WHAT IS REQUIRED: Set down every line of the data, unchanged and complete.

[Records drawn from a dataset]
== Segment start ==
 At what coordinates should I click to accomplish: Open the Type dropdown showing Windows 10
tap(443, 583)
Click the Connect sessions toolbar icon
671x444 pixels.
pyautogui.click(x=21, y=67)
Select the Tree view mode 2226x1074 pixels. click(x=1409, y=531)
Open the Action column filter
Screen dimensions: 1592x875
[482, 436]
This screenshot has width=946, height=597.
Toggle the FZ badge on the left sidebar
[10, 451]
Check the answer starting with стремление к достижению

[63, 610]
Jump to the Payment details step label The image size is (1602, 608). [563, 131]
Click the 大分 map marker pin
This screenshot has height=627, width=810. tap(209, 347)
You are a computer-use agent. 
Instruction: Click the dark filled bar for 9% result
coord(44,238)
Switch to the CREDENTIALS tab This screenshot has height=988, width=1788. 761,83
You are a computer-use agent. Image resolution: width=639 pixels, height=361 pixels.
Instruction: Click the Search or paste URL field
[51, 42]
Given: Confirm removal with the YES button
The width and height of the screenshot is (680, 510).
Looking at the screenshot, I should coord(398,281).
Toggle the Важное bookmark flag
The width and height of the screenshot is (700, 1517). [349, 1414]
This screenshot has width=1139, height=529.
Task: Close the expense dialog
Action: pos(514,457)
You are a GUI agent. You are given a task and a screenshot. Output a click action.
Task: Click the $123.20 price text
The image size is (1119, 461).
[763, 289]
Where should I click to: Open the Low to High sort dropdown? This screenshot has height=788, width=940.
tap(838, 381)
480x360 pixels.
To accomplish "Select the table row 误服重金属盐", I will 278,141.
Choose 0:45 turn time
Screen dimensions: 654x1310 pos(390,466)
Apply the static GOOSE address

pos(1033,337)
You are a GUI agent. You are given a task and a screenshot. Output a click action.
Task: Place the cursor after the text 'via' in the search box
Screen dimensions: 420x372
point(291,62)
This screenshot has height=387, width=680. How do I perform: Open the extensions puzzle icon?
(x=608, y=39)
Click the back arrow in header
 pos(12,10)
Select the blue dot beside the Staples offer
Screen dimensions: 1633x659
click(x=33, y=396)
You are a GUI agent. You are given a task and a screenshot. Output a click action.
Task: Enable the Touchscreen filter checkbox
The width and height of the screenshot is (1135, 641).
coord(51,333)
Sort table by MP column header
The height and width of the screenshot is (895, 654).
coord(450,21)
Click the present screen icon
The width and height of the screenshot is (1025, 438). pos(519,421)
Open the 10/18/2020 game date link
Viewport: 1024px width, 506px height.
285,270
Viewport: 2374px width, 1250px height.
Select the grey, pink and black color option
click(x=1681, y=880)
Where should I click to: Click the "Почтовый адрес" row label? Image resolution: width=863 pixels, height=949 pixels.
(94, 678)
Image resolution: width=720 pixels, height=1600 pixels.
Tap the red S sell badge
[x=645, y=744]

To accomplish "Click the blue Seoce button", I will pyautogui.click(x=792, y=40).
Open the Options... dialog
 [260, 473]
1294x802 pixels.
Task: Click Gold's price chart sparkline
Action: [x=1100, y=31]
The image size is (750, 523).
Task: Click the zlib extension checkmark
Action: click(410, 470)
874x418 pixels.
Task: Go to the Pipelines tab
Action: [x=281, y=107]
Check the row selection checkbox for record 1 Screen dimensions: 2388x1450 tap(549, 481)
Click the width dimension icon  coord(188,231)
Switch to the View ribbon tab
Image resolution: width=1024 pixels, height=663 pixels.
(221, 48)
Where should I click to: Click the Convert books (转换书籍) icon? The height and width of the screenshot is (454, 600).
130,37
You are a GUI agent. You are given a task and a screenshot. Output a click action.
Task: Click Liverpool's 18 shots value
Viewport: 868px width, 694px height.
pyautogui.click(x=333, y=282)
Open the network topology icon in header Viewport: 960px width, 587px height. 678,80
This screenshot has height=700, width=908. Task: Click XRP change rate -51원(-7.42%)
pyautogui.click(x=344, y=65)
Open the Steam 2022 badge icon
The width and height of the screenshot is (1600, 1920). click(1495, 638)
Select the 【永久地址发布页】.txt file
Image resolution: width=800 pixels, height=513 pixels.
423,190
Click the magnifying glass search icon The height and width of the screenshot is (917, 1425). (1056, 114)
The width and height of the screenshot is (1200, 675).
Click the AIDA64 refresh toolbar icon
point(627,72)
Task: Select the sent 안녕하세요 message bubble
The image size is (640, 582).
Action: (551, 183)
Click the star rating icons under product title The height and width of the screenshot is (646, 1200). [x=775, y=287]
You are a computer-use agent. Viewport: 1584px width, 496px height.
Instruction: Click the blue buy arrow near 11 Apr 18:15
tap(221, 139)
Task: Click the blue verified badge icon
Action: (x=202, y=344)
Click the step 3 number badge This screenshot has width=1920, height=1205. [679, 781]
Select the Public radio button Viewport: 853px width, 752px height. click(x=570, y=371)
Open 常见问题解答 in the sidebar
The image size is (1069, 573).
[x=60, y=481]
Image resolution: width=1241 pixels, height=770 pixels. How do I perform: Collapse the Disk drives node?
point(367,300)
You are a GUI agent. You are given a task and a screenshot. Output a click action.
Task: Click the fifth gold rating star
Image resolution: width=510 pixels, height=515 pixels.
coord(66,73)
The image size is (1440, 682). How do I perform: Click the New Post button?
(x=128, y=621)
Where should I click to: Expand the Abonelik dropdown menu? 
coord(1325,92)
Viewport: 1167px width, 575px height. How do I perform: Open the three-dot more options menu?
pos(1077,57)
== Segment end ==
RESULT OF THIS EXERCISE:
 At what coordinates should I click to accomplish: Open the Type dropdown showing Windows 10
tap(443, 583)
Click the Connect sessions toolbar icon
671x444 pixels.
pyautogui.click(x=21, y=67)
Select the Tree view mode 2226x1074 pixels. click(x=1409, y=531)
Open the Action column filter
Screen dimensions: 1592x875
[482, 436]
This screenshot has width=946, height=597.
Toggle the FZ badge on the left sidebar
[10, 451]
Check the answer starting with стремление к достижению

[63, 610]
Jump to the Payment details step label The image size is (1602, 608). [563, 131]
Click the 大分 map marker pin
This screenshot has height=627, width=810. tap(209, 347)
You are a computer-use agent. 
Instruction: Click the dark filled bar for 9% result
coord(44,238)
Switch to the CREDENTIALS tab This screenshot has height=988, width=1788. 761,83
You are a computer-use agent. Image resolution: width=639 pixels, height=361 pixels.
Instruction: Click the Search or paste URL field
[51, 42]
Given: Confirm removal with the YES button
The width and height of the screenshot is (680, 510).
Looking at the screenshot, I should coord(398,281).
Toggle the Важное bookmark flag
The width and height of the screenshot is (700, 1517). [349, 1414]
This screenshot has width=1139, height=529.
Task: Close the expense dialog
Action: pos(514,457)
You are a GUI agent. You are given a task and a screenshot. Output a click action.
Task: Click the $123.20 price text
The image size is (1119, 461).
[763, 289]
Where should I click to: Open the Low to High sort dropdown? This screenshot has height=788, width=940.
tap(838, 381)
480x360 pixels.
To accomplish "Select the table row 误服重金属盐", I will 278,141.
Choose 0:45 turn time
Screen dimensions: 654x1310 pos(390,466)
Apply the static GOOSE address

pos(1033,337)
You are a GUI agent. You are given a task and a screenshot. Output a click action.
Task: Place the cursor after the text 'via' in the search box
Screen dimensions: 420x372
point(291,62)
This screenshot has height=387, width=680. How do I perform: Open the extensions puzzle icon?
(x=608, y=39)
Click the back arrow in header
 pos(12,10)
Select the blue dot beside the Staples offer
Screen dimensions: 1633x659
click(x=33, y=396)
You are a GUI agent. You are given a task and a screenshot. Output a click action.
Task: Enable the Touchscreen filter checkbox
The width and height of the screenshot is (1135, 641).
coord(51,333)
Sort table by MP column header
The height and width of the screenshot is (895, 654).
coord(450,21)
Click the present screen icon
The width and height of the screenshot is (1025, 438). pos(519,421)
Open the 10/18/2020 game date link
Viewport: 1024px width, 506px height.
285,270
Viewport: 2374px width, 1250px height.
Select the grey, pink and black color option
click(x=1681, y=880)
Where should I click to: Click the "Почтовый адрес" row label? Image resolution: width=863 pixels, height=949 pixels.
(94, 678)
Image resolution: width=720 pixels, height=1600 pixels.
Tap the red S sell badge
[x=645, y=744]

To accomplish "Click the blue Seoce button", I will pyautogui.click(x=792, y=40).
Open the Options... dialog
 [260, 473]
1294x802 pixels.
Task: Click Gold's price chart sparkline
Action: [x=1100, y=31]
The image size is (750, 523).
Task: Click the zlib extension checkmark
Action: click(410, 470)
874x418 pixels.
Task: Go to the Pipelines tab
Action: [x=281, y=107]
Check the row selection checkbox for record 1 Screen dimensions: 2388x1450 tap(549, 481)
Click the width dimension icon  coord(188,231)
Switch to the View ribbon tab
Image resolution: width=1024 pixels, height=663 pixels.
(221, 48)
Where should I click to: Click the Convert books (转换书籍) icon? The height and width of the screenshot is (454, 600).
130,37
You are a GUI agent. You are given a task and a screenshot. Output a click action.
Task: Click Liverpool's 18 shots value
Viewport: 868px width, 694px height.
pyautogui.click(x=333, y=282)
Open the network topology icon in header Viewport: 960px width, 587px height. 678,80
This screenshot has height=700, width=908. Task: Click XRP change rate -51원(-7.42%)
pyautogui.click(x=344, y=65)
Open the Steam 2022 badge icon
The width and height of the screenshot is (1600, 1920). click(1495, 638)
Select the 【永久地址发布页】.txt file
Image resolution: width=800 pixels, height=513 pixels.
423,190
Click the magnifying glass search icon The height and width of the screenshot is (917, 1425). (1056, 114)
The width and height of the screenshot is (1200, 675).
Click the AIDA64 refresh toolbar icon
point(627,72)
Task: Select the sent 안녕하세요 message bubble
The image size is (640, 582).
Action: (551, 183)
Click the star rating icons under product title The height and width of the screenshot is (646, 1200). [x=775, y=287]
You are a computer-use agent. Viewport: 1584px width, 496px height.
Instruction: Click the blue buy arrow near 11 Apr 18:15
tap(221, 139)
Task: Click the blue verified badge icon
Action: (x=202, y=344)
Click the step 3 number badge This screenshot has width=1920, height=1205. [679, 781]
Select the Public radio button Viewport: 853px width, 752px height. click(x=570, y=371)
Open 常见问题解答 in the sidebar
The image size is (1069, 573).
[x=60, y=481]
Image resolution: width=1241 pixels, height=770 pixels. How do I perform: Collapse the Disk drives node?
point(367,300)
You are a GUI agent. You are given a task and a screenshot. Output a click action.
Task: Click the fifth gold rating star
Image resolution: width=510 pixels, height=515 pixels.
coord(66,73)
The image size is (1440, 682). How do I perform: Click the New Post button?
(x=128, y=621)
Where should I click to: Expand the Abonelik dropdown menu? 
coord(1325,92)
Viewport: 1167px width, 575px height. How do I perform: Open the three-dot more options menu?
pos(1077,57)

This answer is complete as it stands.